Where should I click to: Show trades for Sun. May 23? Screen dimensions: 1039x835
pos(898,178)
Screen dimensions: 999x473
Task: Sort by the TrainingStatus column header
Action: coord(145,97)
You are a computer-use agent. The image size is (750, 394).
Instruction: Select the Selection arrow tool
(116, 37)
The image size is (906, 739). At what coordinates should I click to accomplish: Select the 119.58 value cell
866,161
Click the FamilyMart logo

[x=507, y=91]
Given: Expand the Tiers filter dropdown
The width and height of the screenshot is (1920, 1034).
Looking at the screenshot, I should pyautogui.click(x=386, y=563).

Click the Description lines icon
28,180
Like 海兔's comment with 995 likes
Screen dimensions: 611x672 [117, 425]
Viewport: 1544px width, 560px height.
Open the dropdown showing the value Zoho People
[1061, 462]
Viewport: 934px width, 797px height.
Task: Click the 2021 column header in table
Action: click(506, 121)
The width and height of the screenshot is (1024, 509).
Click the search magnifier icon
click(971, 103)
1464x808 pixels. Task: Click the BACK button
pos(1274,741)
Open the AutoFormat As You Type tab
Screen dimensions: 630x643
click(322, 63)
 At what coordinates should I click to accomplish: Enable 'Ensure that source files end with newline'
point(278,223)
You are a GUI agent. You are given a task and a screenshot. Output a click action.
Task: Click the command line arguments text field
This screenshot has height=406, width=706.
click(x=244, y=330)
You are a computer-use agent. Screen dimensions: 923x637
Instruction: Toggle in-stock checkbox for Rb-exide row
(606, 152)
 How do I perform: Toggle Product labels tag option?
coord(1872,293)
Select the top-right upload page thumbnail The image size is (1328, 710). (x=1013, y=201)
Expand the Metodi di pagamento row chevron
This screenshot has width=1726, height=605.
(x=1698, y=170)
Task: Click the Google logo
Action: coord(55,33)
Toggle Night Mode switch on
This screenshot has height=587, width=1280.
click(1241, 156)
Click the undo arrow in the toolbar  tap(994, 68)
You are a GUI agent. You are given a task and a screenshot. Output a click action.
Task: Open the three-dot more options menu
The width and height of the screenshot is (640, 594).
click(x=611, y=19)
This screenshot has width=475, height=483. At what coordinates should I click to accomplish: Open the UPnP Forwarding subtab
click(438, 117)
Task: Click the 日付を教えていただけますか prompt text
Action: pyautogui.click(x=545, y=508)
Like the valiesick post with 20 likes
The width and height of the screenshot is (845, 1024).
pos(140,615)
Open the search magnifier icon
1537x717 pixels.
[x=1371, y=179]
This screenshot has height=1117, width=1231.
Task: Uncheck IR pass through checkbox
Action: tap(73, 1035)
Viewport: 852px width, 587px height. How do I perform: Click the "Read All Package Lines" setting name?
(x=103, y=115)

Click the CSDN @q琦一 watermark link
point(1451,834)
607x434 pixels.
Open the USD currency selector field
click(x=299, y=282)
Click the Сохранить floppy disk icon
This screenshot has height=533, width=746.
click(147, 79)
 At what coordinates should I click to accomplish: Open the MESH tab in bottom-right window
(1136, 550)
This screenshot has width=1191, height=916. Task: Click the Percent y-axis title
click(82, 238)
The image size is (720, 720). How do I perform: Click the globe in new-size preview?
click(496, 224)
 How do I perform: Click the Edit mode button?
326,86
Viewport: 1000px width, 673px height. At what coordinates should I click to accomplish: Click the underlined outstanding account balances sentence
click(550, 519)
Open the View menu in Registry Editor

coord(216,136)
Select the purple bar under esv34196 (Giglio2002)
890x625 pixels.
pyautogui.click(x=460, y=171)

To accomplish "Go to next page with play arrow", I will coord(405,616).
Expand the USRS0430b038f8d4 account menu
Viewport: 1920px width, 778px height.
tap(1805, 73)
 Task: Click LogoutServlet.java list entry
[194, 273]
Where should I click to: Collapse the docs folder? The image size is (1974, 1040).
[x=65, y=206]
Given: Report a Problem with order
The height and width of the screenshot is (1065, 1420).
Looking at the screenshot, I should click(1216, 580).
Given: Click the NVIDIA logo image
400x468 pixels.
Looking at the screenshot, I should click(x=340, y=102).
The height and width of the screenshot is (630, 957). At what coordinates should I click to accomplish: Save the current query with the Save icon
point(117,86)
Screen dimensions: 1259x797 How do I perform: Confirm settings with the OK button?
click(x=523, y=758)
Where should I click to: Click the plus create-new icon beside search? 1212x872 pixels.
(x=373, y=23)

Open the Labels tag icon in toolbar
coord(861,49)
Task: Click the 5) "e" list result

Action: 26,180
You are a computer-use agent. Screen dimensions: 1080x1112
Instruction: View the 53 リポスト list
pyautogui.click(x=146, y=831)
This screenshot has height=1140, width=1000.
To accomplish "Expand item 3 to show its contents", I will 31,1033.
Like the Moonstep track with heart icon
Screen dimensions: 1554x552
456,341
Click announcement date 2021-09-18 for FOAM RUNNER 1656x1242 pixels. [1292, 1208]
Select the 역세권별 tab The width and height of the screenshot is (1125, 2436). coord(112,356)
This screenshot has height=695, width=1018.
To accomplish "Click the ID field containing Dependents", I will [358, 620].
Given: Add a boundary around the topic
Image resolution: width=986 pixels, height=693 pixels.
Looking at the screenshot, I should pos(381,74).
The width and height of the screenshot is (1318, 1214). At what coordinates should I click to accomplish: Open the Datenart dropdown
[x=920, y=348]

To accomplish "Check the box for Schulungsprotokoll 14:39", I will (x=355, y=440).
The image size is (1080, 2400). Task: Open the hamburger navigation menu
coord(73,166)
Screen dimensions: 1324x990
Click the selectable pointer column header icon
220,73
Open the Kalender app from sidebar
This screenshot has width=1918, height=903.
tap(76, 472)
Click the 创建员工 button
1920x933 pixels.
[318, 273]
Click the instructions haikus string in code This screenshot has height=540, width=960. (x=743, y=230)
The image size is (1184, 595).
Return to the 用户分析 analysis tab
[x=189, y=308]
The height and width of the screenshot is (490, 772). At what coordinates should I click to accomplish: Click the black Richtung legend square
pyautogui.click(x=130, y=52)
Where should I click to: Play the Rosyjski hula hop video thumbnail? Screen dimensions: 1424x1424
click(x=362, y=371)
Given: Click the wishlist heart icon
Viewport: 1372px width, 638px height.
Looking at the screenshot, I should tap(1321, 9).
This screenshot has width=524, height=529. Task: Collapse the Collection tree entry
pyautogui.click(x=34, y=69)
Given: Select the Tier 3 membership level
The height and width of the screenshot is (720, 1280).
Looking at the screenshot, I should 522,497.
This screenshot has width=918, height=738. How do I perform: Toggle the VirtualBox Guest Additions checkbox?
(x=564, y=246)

=-=-=-=-=

--- ASSIGNED TASK ---
Search the listing above for lines containing "computer", and copy them.

--- TASK RESPONSE ---
You are a computer-use agent. The image size is (750, 394).
You are a computer-use agent. Screen dimensions: 923x637
You are a computer-use agent. Screen dimensions: 1080x1112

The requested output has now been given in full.